If you’re filing Chapter 7 and want to keep a vehicle or other secured property you’re still making payments on, you may need to sign a reaffirmation agreement. This is a new contract where you agree to remain personally liable for the debt despite the bankruptcy, and in exchange the lender doesn’t repossess the collateral. A court hearing is typically required, and the judge will evaluate whether the agreement imposes an undue hardship on you.17United States Bankruptcy Court – Central District of California. Reaffirmation Agreements Think carefully before reaffirming, because if you later default on the reaffirmed debt, the lender can both repossess the property and sue you for any deficiency balance. You’ve voluntarily given up the protection the discharge would have provided.

After Your Discharge

Debtor Education Course

Before the court will issue your discharge, you must complete a debtor education course from a provider approved by the U.S. Trustee Program. This is a separate requirement from the pre-filing credit counseling, and the two cannot be done at the same time.18United States Courts. Credit Counseling and Debtor Education Courses If you skip this step, the court can close your case without granting a discharge, leaving you with all the downsides of bankruptcy and none of the debt relief.

Impact on Your Credit

A Chapter 7 bankruptcy stays on your credit report for 10 years from the filing date. A Chapter 13 case remains for seven years. During the early part of that window, expect limited access to new credit and higher interest rates when you do qualify. That said, many people see their credit scores start recovering within a year or two after discharge, particularly because the discharge eliminates the delinquencies and collection accounts that were dragging the score down in the first place.

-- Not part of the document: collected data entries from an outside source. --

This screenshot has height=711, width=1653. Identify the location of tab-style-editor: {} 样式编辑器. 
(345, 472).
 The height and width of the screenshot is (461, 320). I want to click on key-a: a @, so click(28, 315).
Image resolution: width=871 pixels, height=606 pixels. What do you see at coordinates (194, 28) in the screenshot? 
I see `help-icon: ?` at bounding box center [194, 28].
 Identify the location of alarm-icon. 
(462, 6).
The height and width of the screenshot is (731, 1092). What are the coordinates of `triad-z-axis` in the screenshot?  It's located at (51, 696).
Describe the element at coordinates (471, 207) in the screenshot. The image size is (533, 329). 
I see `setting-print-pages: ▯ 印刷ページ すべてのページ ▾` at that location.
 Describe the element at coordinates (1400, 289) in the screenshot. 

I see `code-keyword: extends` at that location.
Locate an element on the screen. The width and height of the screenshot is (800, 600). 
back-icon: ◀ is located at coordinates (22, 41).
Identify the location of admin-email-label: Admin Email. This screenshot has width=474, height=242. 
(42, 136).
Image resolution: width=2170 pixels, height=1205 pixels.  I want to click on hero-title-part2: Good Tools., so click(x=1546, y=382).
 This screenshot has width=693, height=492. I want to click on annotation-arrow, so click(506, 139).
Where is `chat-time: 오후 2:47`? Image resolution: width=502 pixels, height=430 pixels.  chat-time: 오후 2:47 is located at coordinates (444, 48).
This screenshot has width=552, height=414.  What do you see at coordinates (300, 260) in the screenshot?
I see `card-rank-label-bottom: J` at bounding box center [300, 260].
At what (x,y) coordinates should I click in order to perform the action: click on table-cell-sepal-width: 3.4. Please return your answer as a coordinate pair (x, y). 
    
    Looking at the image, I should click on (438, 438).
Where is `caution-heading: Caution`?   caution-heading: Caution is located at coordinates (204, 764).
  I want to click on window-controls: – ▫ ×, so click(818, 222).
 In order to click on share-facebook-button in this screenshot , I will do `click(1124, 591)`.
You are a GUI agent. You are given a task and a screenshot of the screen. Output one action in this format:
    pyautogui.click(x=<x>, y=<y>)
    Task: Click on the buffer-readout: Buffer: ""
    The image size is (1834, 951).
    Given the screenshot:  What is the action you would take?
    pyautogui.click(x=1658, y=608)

Waiting Periods to File Again

You can’t file back-to-back bankruptcies. The waiting periods depend on which chapter you previously filed and which you want to file next:19United States Bankruptcy Court – Central District of California. Prior Bankruptcy – How Soon Can I Get Another Discharge

  • Chapter 7 followed by Chapter 7: 8 years from the prior filing date
  • Chapter 7 followed by Chapter 13: 4 years from the prior filing date
  • Chapter 13 followed by Chapter 13: 2 years from the prior filing date
  • Chapter 13 followed by Chapter 7: 6 years from the prior filing date, unless you paid 100% of unsecured claims or paid at least 70% and the plan was proposed in good faith

These periods run from filing date to filing date, not from discharge date, which is a distinction that occasionally catches people who assume they need to wait longer than they actually do.